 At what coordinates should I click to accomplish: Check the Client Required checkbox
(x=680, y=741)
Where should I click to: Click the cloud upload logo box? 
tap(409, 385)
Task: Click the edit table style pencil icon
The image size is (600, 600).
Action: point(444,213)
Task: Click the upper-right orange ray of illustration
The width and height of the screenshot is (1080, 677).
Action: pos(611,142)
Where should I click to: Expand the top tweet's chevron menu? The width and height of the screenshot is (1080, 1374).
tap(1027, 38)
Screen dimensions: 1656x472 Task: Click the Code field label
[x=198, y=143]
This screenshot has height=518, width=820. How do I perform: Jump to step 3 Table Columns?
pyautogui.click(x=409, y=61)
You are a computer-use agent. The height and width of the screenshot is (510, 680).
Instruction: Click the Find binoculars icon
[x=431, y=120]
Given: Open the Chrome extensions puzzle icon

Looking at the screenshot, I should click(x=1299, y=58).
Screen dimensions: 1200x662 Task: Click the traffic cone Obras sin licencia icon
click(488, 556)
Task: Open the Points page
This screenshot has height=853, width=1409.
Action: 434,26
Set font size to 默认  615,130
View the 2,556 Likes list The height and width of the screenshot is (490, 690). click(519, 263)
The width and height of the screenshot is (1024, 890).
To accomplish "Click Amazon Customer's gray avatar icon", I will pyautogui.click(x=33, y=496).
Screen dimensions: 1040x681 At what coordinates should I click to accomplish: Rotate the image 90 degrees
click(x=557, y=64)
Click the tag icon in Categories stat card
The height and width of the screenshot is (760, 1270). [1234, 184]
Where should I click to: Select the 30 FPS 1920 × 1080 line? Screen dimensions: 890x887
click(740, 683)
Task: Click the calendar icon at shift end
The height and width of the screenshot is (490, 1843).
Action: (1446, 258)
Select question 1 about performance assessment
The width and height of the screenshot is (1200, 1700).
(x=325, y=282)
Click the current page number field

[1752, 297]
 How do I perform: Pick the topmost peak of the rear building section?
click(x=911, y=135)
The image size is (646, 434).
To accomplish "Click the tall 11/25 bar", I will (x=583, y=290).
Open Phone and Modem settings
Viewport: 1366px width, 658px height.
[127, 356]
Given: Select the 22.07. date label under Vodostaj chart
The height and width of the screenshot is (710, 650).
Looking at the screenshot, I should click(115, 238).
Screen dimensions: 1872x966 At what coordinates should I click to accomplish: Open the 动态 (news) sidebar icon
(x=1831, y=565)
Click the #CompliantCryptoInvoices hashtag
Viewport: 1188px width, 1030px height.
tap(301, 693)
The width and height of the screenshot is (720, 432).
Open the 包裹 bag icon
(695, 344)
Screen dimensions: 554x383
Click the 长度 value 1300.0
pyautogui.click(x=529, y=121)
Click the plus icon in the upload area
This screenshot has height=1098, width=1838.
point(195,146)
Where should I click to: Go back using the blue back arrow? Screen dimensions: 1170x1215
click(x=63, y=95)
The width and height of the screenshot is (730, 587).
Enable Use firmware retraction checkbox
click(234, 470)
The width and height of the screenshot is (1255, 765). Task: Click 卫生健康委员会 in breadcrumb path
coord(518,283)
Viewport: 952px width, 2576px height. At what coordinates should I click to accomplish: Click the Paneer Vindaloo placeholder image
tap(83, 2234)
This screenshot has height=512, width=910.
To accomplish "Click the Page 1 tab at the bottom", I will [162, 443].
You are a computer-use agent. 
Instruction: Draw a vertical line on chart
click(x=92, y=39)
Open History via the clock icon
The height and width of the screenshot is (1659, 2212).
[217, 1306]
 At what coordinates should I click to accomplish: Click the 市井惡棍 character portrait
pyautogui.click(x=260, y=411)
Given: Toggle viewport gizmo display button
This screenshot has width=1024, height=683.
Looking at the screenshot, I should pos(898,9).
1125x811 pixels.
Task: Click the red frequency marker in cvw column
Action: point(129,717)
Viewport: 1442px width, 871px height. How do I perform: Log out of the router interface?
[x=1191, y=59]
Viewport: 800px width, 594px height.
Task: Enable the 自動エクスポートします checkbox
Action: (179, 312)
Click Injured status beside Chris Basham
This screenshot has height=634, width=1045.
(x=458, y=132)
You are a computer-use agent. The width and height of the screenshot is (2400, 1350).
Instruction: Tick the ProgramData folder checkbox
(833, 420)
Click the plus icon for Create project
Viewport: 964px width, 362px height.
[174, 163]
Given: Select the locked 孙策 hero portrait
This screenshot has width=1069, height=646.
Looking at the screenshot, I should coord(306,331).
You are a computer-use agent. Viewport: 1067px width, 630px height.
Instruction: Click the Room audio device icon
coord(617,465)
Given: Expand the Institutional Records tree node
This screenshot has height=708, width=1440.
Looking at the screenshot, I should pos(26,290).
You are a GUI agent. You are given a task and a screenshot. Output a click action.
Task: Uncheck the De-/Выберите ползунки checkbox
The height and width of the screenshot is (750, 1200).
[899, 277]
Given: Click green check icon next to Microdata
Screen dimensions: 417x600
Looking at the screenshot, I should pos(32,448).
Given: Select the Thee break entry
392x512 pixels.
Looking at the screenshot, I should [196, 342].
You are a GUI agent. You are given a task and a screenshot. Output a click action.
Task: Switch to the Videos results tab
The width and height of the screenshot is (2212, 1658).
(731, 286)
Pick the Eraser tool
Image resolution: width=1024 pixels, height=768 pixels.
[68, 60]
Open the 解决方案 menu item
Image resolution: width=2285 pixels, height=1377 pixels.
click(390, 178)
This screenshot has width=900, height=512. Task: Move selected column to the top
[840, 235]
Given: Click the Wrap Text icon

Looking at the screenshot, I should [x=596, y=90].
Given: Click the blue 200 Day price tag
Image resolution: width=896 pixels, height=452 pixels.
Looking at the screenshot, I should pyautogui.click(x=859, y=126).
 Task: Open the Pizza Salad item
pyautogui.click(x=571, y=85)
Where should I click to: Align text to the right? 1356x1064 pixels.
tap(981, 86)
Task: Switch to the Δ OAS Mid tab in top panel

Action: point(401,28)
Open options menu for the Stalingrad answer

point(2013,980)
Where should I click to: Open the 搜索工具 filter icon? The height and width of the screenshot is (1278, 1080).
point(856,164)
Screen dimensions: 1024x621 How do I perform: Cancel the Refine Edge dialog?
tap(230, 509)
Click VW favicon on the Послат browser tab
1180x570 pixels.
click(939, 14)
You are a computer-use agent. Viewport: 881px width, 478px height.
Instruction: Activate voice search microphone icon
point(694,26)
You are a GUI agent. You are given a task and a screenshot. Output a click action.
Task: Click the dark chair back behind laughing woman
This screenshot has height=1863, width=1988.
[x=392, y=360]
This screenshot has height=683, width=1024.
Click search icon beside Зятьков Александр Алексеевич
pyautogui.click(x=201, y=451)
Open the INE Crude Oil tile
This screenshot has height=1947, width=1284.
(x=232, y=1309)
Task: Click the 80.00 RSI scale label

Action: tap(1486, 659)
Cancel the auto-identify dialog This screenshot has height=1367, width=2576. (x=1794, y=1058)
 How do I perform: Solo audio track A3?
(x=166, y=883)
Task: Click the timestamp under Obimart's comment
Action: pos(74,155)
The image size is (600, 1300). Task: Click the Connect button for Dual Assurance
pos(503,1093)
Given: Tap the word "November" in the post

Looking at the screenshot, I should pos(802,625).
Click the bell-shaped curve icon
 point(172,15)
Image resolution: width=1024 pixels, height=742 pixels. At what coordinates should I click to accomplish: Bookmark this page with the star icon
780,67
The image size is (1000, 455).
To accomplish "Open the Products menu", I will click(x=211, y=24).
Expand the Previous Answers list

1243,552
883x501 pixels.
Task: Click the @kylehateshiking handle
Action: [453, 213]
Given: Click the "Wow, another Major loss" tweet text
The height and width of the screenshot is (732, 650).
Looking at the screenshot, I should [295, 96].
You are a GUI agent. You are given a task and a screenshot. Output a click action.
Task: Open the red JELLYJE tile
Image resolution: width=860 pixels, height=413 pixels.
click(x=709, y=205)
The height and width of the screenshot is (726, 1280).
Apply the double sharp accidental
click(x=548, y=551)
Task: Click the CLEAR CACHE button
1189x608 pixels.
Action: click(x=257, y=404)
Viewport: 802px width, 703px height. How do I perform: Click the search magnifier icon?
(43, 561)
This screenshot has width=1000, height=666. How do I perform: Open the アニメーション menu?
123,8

- Problem description -
Will you arrange everything from the first line of the entries down to the line containing "click(740, 683)", both included, as a Markdown table with the columns Number and Text, giving each line its row number and leaving out blank lines?

- Exercise result -
| Number | Text |
|---|---|
| 1 |  At what coordinates should I click to accomplish: Check the Client Required checkbox |
| 2 | (x=680, y=741) |
| 3 | Where should I click to: Click the cloud upload logo box?  |
| 4 | tap(409, 385) |
| 5 | Task: Click the edit table style pencil icon |
| 6 | The image size is (600, 600). |
| 7 | Action: point(444,213) |
| 8 | Task: Click the upper-right orange ray of illustration |
| 9 | The width and height of the screenshot is (1080, 677). |
| 10 | Action: pos(611,142) |
| 11 | Where should I click to: Expand the top tweet's chevron menu? The width and height of the screenshot is (1080, 1374). |
| 12 | tap(1027, 38) |
| 13 | Screen dimensions: 1656x472 Task: Click the Code field label |
| 14 | [x=198, y=143] |
| 15 | This screenshot has height=518, width=820. How do I perform: Jump to step 3 Table Columns? |
| 16 | pyautogui.click(x=409, y=61) |
| 17 | You are a computer-use agent. The height and width of the screenshot is (510, 680). |
| 18 | Instruction: Click the Find binoculars icon |
| 19 | [x=431, y=120] |
| 20 | Given: Open the Chrome extensions puzzle icon |
| 21 | Looking at the screenshot, I should click(x=1299, y=58). |
| 22 | Screen dimensions: 1200x662 Task: Click the traffic cone Obras sin licencia icon |
| 23 | click(488, 556) |
| 24 | Task: Open the Points page |
| 25 | This screenshot has height=853, width=1409. |
| 26 | Action: 434,26 |
| 27 | Set font size to 默认  615,130 |
| 28 | View the 2,556 Likes list The height and width of the screenshot is (490, 690). click(519, 263) |
| 29 | The width and height of the screenshot is (1024, 890). |
| 30 | To accomplish "Click Amazon Customer's gray avatar icon", I will pyautogui.click(x=33, y=496). |
| 31 | Screen dimensions: 1040x681 At what coordinates should I click to accomplish: Rotate the image 90 degrees |
| 32 | click(x=557, y=64) |
| 33 | Click the tag icon in Categories stat card |
| 34 | The height and width of the screenshot is (760, 1270). [1234, 184] |
| 35 | Where should I click to: Select the 30 FPS 1920 × 1080 line? Screen dimensions: 890x887 |
| 36 | click(740, 683) |